= Romana (Jordanes) =

The Romana is a Latin book written by Jordanes in the 6th century, being a short compendium of the most remarkable events from the creation down to the victory obtained by Narses, in AD 552, over king Teia. The work has been published under many different titles: De Regnorum ac Temporum Successione, Liber de origine mundi et actibus Romanorum ceterarumque gentium or De gestis Romanorum.

It is an epitome of epitomes that was begun before, but published after, the Getica, covering the history of the world from the Creation, mainly based on Jerome, with material from Florus, and for the last part from Marcellinus Comes, the continuator of Jerome; it is of some value for the century 450-550, when Jordanes is dealing with recent history, and also for some accounts of several barbarous nations of the north, and the countries which they inhabited. It was written in 551 or 552 at Constantinople for a man addressed as "nobilissime frater Vigilii", unlikely to be Pope Vigilius.

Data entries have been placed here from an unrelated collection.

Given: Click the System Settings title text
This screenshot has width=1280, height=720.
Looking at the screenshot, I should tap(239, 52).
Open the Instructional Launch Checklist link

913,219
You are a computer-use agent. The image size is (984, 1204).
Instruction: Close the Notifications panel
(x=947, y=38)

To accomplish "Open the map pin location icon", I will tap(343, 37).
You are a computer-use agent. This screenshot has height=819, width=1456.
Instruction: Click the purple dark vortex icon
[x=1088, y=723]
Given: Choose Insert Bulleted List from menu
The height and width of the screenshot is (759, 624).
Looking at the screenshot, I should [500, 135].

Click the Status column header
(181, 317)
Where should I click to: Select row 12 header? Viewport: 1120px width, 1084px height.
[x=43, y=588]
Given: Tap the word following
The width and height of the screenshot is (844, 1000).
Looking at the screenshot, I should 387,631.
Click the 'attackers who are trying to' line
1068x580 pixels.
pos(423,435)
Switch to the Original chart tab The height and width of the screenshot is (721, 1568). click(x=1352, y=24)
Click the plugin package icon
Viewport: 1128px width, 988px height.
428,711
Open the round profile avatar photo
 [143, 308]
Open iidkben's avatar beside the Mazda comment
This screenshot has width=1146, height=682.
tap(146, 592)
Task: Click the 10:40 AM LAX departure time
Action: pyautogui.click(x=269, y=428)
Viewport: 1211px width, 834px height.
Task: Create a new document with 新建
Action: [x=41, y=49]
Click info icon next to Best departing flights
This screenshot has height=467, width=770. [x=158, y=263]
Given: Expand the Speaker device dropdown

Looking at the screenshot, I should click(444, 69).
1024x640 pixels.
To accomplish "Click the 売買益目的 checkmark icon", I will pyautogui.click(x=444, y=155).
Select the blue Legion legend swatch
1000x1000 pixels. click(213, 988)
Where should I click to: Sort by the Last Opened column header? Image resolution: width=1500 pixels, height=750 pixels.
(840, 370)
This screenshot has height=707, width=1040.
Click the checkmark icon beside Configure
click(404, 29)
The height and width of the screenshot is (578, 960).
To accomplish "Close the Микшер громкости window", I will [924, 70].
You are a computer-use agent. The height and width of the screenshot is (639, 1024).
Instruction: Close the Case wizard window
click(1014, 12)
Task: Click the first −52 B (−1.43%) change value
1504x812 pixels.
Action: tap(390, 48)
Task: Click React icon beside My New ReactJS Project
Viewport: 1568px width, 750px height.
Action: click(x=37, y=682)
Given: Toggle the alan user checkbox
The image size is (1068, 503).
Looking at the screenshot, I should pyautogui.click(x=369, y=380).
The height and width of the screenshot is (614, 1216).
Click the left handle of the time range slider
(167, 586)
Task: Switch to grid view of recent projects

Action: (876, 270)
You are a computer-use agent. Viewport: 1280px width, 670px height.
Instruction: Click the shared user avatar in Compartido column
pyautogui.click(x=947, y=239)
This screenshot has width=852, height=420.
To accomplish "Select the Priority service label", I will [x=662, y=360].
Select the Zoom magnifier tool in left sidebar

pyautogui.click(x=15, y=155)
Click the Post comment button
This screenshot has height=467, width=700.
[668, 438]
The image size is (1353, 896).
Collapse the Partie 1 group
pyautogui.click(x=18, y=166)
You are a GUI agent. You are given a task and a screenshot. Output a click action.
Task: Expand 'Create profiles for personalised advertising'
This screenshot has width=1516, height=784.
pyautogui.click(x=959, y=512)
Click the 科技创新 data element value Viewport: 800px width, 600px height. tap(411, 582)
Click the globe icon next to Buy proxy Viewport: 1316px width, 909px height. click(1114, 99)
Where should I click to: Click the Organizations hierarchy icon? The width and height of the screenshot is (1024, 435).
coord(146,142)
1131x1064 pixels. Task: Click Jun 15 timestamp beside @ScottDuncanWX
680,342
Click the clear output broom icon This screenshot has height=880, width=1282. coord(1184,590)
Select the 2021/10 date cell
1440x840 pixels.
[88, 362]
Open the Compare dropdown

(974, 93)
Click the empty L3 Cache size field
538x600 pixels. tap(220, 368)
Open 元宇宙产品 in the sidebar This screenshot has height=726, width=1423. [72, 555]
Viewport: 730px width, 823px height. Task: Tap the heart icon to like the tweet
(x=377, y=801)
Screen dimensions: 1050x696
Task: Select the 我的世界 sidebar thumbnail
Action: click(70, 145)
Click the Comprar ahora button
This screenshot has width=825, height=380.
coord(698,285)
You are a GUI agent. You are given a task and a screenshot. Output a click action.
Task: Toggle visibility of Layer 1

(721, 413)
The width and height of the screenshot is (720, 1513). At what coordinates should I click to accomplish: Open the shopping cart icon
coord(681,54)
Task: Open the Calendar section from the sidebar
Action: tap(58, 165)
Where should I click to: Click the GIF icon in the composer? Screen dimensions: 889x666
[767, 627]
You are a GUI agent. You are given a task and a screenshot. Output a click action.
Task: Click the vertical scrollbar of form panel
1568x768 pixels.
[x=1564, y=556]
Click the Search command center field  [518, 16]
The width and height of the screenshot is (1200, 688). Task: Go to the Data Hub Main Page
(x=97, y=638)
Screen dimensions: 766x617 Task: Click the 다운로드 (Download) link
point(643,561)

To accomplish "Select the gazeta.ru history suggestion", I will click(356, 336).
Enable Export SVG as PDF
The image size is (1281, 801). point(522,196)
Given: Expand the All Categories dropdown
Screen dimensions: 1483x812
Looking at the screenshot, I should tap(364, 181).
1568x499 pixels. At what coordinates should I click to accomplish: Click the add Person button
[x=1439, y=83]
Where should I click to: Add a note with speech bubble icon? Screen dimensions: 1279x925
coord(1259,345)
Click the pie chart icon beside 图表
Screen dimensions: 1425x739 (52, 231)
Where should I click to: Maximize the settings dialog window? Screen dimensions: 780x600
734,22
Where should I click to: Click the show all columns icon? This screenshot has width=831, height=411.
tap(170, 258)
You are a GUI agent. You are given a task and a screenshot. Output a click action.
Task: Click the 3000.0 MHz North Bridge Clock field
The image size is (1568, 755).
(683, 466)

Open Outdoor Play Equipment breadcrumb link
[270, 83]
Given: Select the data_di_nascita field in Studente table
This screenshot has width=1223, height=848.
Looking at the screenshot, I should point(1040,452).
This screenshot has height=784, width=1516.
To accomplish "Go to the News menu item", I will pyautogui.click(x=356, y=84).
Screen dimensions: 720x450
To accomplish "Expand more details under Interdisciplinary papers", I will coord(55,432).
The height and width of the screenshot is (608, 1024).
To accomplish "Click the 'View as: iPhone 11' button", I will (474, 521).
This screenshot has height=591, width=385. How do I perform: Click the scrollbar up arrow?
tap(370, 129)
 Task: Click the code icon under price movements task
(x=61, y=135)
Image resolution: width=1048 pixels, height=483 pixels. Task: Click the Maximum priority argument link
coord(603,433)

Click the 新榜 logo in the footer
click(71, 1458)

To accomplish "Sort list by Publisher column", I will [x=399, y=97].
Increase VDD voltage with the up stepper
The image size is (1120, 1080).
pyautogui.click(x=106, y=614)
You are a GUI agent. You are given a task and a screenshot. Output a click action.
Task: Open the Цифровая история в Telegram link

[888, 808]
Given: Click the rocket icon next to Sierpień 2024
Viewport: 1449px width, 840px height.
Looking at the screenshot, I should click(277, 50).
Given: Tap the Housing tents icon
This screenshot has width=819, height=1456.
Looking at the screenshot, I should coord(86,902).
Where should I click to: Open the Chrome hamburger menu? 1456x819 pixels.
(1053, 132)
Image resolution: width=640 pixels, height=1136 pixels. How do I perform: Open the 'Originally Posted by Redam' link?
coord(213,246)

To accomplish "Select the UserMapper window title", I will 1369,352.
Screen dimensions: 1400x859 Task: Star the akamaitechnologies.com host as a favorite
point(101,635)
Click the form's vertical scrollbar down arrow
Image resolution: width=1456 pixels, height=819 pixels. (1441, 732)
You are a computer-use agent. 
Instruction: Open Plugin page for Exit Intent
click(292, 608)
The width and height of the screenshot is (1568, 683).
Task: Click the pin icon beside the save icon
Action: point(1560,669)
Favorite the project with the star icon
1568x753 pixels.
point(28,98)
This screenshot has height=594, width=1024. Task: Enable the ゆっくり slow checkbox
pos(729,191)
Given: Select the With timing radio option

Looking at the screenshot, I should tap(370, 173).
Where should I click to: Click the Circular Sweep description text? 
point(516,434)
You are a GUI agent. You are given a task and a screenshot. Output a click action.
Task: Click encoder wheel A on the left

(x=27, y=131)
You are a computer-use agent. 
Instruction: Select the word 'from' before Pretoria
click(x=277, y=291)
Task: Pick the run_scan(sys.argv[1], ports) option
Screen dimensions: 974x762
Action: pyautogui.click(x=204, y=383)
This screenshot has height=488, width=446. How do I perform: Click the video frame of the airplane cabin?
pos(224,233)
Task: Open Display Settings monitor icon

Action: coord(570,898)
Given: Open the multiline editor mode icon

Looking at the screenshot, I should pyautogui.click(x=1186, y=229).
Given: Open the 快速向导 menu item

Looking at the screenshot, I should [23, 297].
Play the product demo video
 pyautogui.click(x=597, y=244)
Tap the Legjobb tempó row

Its Editio princeps, with the Getica and the Historia Langobardorum of Paul the Deacon, was printed in Augsburg by Konrad Peutinger in 1515. The earliest translations are a French translation by Drouet de Maupertuy, and one in Swedish by J. T. Peringskiold in 1719. The classical edition remains that by Theodor Mommsen in 1882, published with the Getica in the Monumenta Germaniae Historica. It was Mommsen who first gave Jordanes' works the names by which they are mostly known, Romana and Getica.